Your goal: Print each of the records below, leaving every word as it is.
========
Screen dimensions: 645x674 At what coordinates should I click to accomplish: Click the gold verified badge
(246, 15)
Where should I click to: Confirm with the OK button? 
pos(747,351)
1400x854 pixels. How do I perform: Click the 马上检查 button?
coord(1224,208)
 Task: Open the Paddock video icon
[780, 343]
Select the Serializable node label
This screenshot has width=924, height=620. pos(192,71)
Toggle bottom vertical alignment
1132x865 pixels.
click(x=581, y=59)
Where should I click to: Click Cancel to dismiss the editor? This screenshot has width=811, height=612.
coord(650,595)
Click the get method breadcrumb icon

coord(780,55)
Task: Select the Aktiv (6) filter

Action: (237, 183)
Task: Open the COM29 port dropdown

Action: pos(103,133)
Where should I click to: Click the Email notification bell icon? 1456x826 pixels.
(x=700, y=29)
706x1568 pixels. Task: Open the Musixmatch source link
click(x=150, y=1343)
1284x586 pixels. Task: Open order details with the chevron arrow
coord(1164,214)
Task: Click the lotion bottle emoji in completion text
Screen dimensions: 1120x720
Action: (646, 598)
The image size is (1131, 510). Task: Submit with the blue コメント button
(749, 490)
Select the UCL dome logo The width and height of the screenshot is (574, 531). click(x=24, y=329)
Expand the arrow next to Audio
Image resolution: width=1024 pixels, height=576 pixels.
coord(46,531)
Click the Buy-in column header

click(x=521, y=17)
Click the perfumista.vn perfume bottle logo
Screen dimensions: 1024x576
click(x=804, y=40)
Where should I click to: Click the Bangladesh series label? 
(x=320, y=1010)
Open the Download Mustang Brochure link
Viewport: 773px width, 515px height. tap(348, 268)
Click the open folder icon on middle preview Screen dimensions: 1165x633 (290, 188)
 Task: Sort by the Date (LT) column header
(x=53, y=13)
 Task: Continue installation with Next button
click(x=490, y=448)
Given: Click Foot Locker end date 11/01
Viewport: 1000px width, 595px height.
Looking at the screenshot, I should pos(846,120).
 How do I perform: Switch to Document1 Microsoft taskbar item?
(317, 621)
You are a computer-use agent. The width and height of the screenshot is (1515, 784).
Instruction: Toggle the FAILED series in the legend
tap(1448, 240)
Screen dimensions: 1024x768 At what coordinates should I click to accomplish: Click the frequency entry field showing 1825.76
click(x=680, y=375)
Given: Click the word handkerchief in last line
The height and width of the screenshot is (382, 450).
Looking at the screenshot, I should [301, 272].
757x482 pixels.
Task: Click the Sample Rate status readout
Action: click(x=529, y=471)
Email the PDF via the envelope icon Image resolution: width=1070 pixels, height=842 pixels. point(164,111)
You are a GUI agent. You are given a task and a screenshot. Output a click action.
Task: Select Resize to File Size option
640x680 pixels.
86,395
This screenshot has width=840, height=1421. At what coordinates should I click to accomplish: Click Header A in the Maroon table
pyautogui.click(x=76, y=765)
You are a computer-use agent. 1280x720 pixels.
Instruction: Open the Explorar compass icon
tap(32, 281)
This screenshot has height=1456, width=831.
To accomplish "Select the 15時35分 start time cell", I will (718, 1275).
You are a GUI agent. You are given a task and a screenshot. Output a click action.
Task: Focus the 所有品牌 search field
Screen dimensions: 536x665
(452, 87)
========
Solution to the exercise:
Screen dimensions: 645x674 At what coordinates should I click to accomplish: Click the gold verified badge
(246, 15)
Where should I click to: Confirm with the OK button? 
pos(747,351)
1400x854 pixels. How do I perform: Click the 马上检查 button?
coord(1224,208)
 Task: Open the Paddock video icon
[780, 343]
Select the Serializable node label
This screenshot has width=924, height=620. pos(192,71)
Toggle bottom vertical alignment
1132x865 pixels.
click(x=581, y=59)
Where should I click to: Click Cancel to dismiss the editor? This screenshot has width=811, height=612.
coord(650,595)
Click the get method breadcrumb icon

coord(780,55)
Task: Select the Aktiv (6) filter

Action: (237, 183)
Task: Open the COM29 port dropdown

Action: pos(103,133)
Where should I click to: Click the Email notification bell icon? 1456x826 pixels.
(x=700, y=29)
706x1568 pixels. Task: Open the Musixmatch source link
click(x=150, y=1343)
1284x586 pixels. Task: Open order details with the chevron arrow
coord(1164,214)
Task: Click the lotion bottle emoji in completion text
Screen dimensions: 1120x720
Action: (646, 598)
The image size is (1131, 510). Task: Submit with the blue コメント button
(749, 490)
Select the UCL dome logo The width and height of the screenshot is (574, 531). click(x=24, y=329)
Expand the arrow next to Audio
Image resolution: width=1024 pixels, height=576 pixels.
coord(46,531)
Click the Buy-in column header

click(x=521, y=17)
Click the perfumista.vn perfume bottle logo
Screen dimensions: 1024x576
click(x=804, y=40)
Where should I click to: Click the Bangladesh series label? 
(x=320, y=1010)
Open the Download Mustang Brochure link
Viewport: 773px width, 515px height. tap(348, 268)
Click the open folder icon on middle preview Screen dimensions: 1165x633 (290, 188)
 Task: Sort by the Date (LT) column header
(x=53, y=13)
 Task: Continue installation with Next button
click(x=490, y=448)
Given: Click Foot Locker end date 11/01
Viewport: 1000px width, 595px height.
Looking at the screenshot, I should pos(846,120).
 How do I perform: Switch to Document1 Microsoft taskbar item?
(317, 621)
You are a computer-use agent. The width and height of the screenshot is (1515, 784).
Instruction: Toggle the FAILED series in the legend
tap(1448, 240)
Screen dimensions: 1024x768 At what coordinates should I click to accomplish: Click the frequency entry field showing 1825.76
click(x=680, y=375)
Given: Click the word handkerchief in last line
The height and width of the screenshot is (382, 450).
Looking at the screenshot, I should [301, 272].
757x482 pixels.
Task: Click the Sample Rate status readout
Action: click(x=529, y=471)
Email the PDF via the envelope icon Image resolution: width=1070 pixels, height=842 pixels. point(164,111)
You are a GUI agent. You are given a task and a screenshot. Output a click action.
Task: Select Resize to File Size option
640x680 pixels.
86,395
This screenshot has width=840, height=1421. At what coordinates should I click to accomplish: Click Header A in the Maroon table
pyautogui.click(x=76, y=765)
You are a computer-use agent. 1280x720 pixels.
Instruction: Open the Explorar compass icon
tap(32, 281)
This screenshot has height=1456, width=831.
To accomplish "Select the 15時35分 start time cell", I will (718, 1275).
You are a GUI agent. You are given a task and a screenshot. Output a click action.
Task: Focus the 所有品牌 search field
Screen dimensions: 536x665
(452, 87)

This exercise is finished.